_EXERCISE_
Filter the listing below, please, and copy only the lines with the word "computer".

_SUPPLIED ENTRIES_
[Start of Attachment]

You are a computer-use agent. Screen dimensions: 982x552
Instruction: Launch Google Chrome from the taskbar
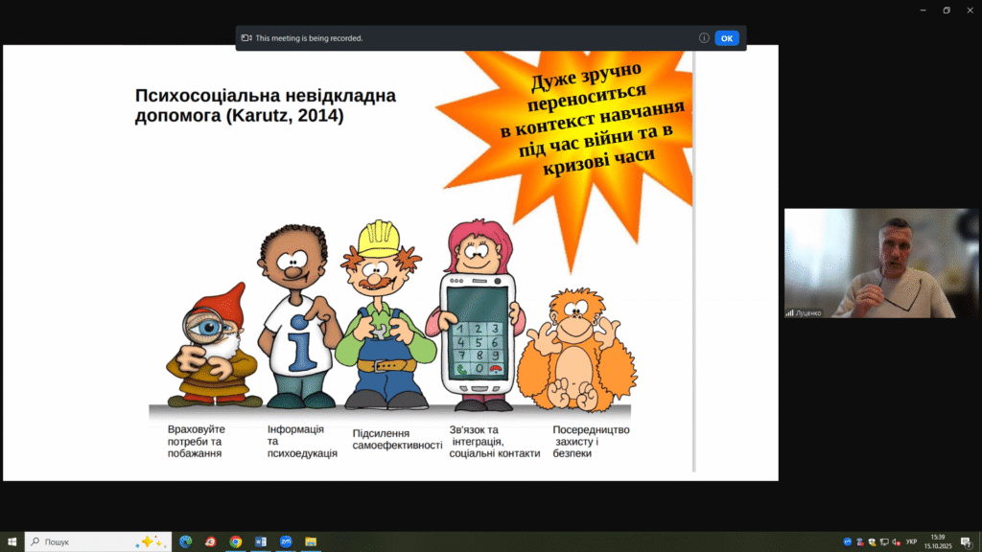[235, 541]
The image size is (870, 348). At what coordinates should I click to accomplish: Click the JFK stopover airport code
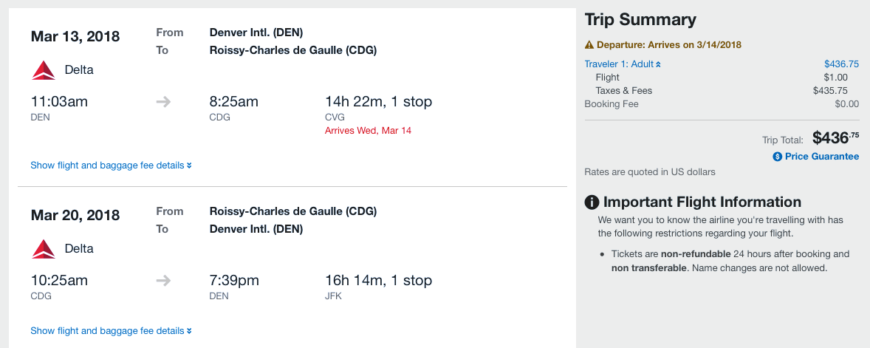333,296
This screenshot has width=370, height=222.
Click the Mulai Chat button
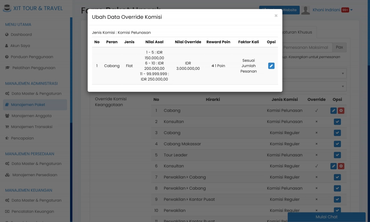tap(326, 217)
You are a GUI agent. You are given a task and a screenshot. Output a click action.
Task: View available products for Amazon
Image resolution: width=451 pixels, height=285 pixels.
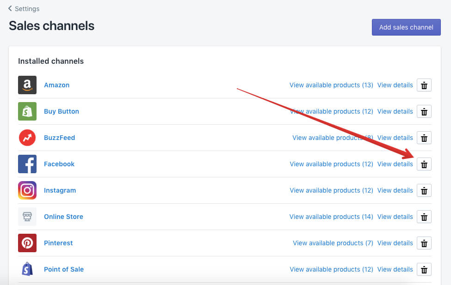tap(331, 85)
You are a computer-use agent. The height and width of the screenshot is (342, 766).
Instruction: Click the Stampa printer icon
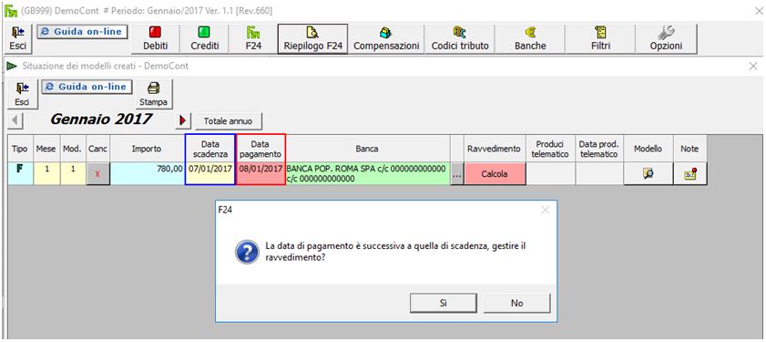point(154,94)
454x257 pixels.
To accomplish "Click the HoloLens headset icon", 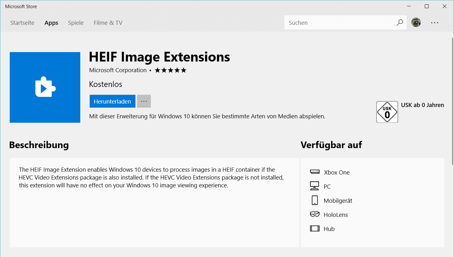I will pos(314,214).
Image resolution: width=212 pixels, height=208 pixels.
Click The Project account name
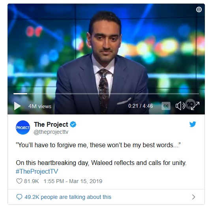[51, 124]
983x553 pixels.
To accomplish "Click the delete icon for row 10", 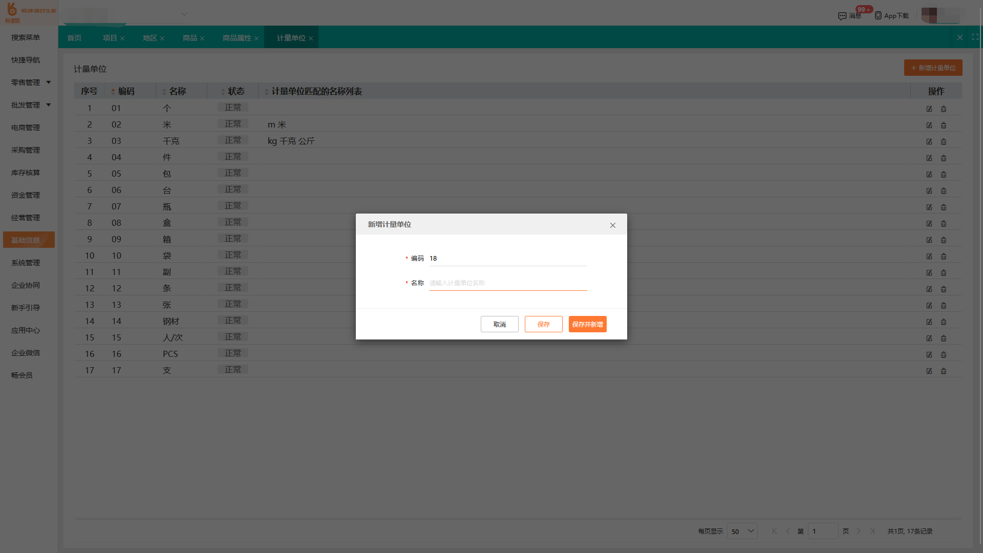I will tap(944, 256).
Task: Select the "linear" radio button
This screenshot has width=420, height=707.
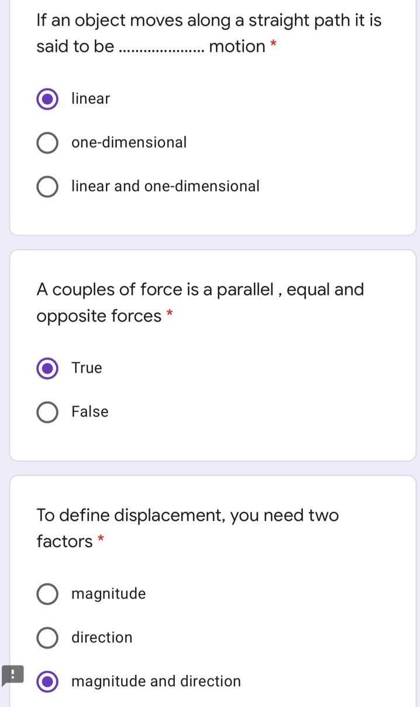Action: [x=47, y=98]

[End of Attachment]

_YOUR RESPONSE_
You are a computer-use agent. Screen dimensions: 982x552
You are a computer-use agent. The height and width of the screenshot is (342, 766).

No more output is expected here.